Steinbrück fordert deutliche Absenkung der Mineralölsteuer

Die jüngste Dieselpreisexplosion hat der Bundesverband Deutscher Omnibusunternehmer (bdo) noch einmal zum Anlass genommen, um Entlastungen für den Mittelstand einzufordern. In einem Schreiben an Bundesfinanzminister Peer Steinbrück fordert der Spitzenverband eine deutliche Absenkung der Mineralölsteuer.

Insbesondere das umweltfreundliche Verkehrssystem Omnibus steht unter den explosionsartig ansteigenden Rohölpreisen zunehmend unter existentiellem Druck. Allein die unkalkulierbaren Dieselpreise zwingen viele Unternehmen zu einem Investitions-Stop. Einseitige Sparmaßnahmen von Bund und Ländern zu Lasten des Omnibusses und weiterhin ungleiche Rahmenbedingungen zwischen den Verkehrsträgern, vergrößern die mittelständische Not im Busgewerbe.

Welchen politischen Auswüchsen Busunternehmen mitunter ausgesetzt sind, zeigt die Erhöhung des Kraftstoffverbrauchs am Beispiel immer strengerer Abgasnormen. Verbrauchte ein Linienbus der Abgasnorm Euro I in den 1990er Jahren noch rund 28 Liter Diesel auf 100 Kilometer, sind dies bei der gültigen Abgasnorm Euro IV bis zu 42 Liter; eine Steigerung von 50 %. Allein daraus ergibt sich folgende Rechnung: Neben steigenden Fahrzeugkosten und höherem Spritverbrauch kommen noch eine abnehmende Finanzierung des ÖPNV sowie subventionierte Flug- und Bahnverkehre hinzu. Unterm Strich und auf Dauer gleicht dies einem Verlustgeschäft.
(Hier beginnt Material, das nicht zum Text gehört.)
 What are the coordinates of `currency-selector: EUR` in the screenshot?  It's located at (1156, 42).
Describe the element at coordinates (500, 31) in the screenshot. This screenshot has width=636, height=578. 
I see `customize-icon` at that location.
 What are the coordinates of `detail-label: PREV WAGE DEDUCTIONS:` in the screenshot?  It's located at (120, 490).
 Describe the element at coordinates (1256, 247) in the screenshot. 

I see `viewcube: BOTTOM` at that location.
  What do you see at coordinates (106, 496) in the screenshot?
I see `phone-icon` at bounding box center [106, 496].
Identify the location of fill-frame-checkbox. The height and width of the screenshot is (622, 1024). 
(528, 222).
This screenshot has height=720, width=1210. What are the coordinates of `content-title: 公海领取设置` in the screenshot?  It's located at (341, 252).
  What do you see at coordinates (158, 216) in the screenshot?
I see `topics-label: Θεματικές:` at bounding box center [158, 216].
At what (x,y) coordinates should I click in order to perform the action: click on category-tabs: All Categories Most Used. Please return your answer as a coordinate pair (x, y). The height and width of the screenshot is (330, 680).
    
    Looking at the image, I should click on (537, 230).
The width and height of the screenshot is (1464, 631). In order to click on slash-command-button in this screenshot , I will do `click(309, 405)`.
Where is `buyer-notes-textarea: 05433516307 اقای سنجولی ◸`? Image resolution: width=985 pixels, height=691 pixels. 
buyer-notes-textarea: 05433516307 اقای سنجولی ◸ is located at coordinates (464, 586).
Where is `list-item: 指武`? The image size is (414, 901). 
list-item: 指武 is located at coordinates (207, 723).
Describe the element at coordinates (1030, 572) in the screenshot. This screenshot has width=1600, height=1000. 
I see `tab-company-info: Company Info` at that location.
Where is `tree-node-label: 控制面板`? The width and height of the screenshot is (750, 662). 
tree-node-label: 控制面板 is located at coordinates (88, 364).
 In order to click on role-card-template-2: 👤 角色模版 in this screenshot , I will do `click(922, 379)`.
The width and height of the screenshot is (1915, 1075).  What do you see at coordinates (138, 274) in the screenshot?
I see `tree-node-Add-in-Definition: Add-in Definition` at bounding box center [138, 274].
Allein der Dieselpreis stieg seit Einführung der Ökosteuer im Oktober 1999 um mehr als 120 Prozent. Allein mehr als 150 Millionen Euro verlieren Busunternehmen jährlich gegenüber dem Flugverkehr durch die Mehrbelastung der Mineralölsteuer

„Eine deutliche Steuersenkung ist aus unserer Sicht unabdingbar. Zu groß lastet der Kostendruck auf dem Verkehrsgewerbe“ so Präsident Wolfgang Steinbrück an die Adresse des Bundesfinanzministers.